Identify every line of the material that contains the word "logo" and copy each one out in full.

+--

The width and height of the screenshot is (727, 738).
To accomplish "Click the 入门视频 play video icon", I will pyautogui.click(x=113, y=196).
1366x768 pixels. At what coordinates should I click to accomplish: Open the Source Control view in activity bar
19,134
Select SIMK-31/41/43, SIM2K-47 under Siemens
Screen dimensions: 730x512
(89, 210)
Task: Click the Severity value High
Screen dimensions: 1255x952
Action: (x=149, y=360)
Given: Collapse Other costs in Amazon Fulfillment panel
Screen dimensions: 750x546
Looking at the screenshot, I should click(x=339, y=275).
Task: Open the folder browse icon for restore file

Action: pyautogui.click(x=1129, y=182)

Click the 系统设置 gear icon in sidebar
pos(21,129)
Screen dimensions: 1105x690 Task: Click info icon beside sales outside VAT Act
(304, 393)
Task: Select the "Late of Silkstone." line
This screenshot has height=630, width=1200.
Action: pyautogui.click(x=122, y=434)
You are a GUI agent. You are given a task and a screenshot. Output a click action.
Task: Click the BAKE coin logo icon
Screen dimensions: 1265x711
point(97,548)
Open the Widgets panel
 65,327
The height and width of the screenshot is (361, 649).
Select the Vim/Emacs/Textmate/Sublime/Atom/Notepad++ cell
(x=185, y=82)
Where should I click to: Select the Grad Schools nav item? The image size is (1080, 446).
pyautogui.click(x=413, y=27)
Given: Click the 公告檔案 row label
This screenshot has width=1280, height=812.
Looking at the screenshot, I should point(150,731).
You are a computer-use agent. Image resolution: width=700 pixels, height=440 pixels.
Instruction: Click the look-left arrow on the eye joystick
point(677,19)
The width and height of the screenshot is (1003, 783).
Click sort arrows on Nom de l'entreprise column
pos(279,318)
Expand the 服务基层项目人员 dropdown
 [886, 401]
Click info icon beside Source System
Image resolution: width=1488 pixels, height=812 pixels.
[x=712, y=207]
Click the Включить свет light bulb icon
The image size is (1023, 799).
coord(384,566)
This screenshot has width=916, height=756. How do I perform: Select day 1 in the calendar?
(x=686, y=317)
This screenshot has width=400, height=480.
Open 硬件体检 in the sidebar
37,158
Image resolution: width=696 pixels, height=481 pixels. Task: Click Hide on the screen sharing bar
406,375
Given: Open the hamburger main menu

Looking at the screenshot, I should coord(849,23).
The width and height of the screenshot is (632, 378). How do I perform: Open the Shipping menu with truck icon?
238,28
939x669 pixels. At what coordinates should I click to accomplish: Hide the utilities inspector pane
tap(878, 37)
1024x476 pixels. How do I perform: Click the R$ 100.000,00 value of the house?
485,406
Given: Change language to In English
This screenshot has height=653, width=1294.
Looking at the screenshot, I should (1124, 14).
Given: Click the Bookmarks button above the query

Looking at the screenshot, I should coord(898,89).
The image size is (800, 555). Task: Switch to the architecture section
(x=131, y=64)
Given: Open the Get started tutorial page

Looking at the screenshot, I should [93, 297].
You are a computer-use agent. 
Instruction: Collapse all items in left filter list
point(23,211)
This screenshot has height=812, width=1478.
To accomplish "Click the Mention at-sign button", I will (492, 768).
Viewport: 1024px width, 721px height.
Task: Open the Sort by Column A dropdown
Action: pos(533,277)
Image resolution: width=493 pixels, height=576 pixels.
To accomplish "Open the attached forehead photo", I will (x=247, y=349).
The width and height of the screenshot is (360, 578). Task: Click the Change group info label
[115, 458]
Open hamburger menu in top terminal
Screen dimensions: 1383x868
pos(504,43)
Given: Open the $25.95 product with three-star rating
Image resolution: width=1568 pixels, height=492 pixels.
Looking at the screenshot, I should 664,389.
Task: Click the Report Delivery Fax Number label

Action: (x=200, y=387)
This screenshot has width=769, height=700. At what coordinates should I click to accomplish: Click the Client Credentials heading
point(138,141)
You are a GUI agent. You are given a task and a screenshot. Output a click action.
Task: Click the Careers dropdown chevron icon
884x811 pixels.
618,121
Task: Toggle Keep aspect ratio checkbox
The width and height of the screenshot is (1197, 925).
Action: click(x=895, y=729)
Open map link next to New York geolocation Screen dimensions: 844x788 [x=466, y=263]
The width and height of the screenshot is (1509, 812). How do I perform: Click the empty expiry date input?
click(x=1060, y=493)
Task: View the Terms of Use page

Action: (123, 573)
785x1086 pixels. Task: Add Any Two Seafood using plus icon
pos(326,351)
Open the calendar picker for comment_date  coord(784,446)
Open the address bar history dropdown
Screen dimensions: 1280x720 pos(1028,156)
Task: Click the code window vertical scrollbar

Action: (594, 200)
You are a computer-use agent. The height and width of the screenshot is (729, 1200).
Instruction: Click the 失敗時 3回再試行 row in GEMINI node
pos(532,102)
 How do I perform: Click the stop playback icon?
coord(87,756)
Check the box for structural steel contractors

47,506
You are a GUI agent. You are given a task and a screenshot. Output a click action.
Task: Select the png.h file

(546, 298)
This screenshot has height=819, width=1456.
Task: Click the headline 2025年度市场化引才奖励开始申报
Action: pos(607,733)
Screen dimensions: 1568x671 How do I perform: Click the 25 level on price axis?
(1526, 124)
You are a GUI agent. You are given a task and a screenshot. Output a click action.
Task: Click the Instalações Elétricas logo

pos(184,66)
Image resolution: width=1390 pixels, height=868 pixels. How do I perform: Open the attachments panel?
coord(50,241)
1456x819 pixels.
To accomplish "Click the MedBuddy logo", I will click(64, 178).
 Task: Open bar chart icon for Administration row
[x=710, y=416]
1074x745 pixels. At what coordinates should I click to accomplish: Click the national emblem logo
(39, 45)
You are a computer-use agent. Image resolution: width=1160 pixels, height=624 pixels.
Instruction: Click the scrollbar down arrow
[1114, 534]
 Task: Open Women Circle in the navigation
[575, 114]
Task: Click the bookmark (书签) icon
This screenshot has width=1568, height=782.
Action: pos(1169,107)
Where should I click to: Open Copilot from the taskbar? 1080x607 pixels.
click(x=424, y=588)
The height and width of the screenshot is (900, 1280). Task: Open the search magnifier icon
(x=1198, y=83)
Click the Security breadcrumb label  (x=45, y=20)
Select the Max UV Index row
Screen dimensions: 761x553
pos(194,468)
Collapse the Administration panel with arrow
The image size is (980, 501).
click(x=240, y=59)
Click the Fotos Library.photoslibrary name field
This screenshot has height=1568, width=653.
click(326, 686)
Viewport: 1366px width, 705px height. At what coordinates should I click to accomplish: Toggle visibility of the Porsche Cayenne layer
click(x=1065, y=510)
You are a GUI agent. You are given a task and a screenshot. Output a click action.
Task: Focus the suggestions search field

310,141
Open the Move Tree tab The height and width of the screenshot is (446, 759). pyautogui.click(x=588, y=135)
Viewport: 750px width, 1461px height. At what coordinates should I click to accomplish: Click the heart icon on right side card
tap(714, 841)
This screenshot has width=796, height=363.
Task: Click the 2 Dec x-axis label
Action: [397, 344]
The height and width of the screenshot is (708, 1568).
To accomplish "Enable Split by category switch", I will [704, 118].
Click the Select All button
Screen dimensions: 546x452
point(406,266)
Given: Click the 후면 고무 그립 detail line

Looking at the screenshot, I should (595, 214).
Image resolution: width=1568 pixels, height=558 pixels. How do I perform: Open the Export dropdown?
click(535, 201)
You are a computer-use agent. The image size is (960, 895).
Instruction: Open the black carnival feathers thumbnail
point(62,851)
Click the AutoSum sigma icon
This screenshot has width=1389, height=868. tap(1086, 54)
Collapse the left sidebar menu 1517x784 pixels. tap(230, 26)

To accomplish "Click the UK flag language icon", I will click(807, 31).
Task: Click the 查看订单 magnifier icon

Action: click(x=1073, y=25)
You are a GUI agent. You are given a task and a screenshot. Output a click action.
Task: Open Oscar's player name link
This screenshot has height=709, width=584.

+--

» **Task result**:
Task: Click the BAKE coin logo icon
Task: Click the Instalações Elétricas logo
To accomplish "Click the MedBuddy logo", I will click(64, 178).
1074x745 pixels. At what coordinates should I click to accomplish: Click the national emblem logo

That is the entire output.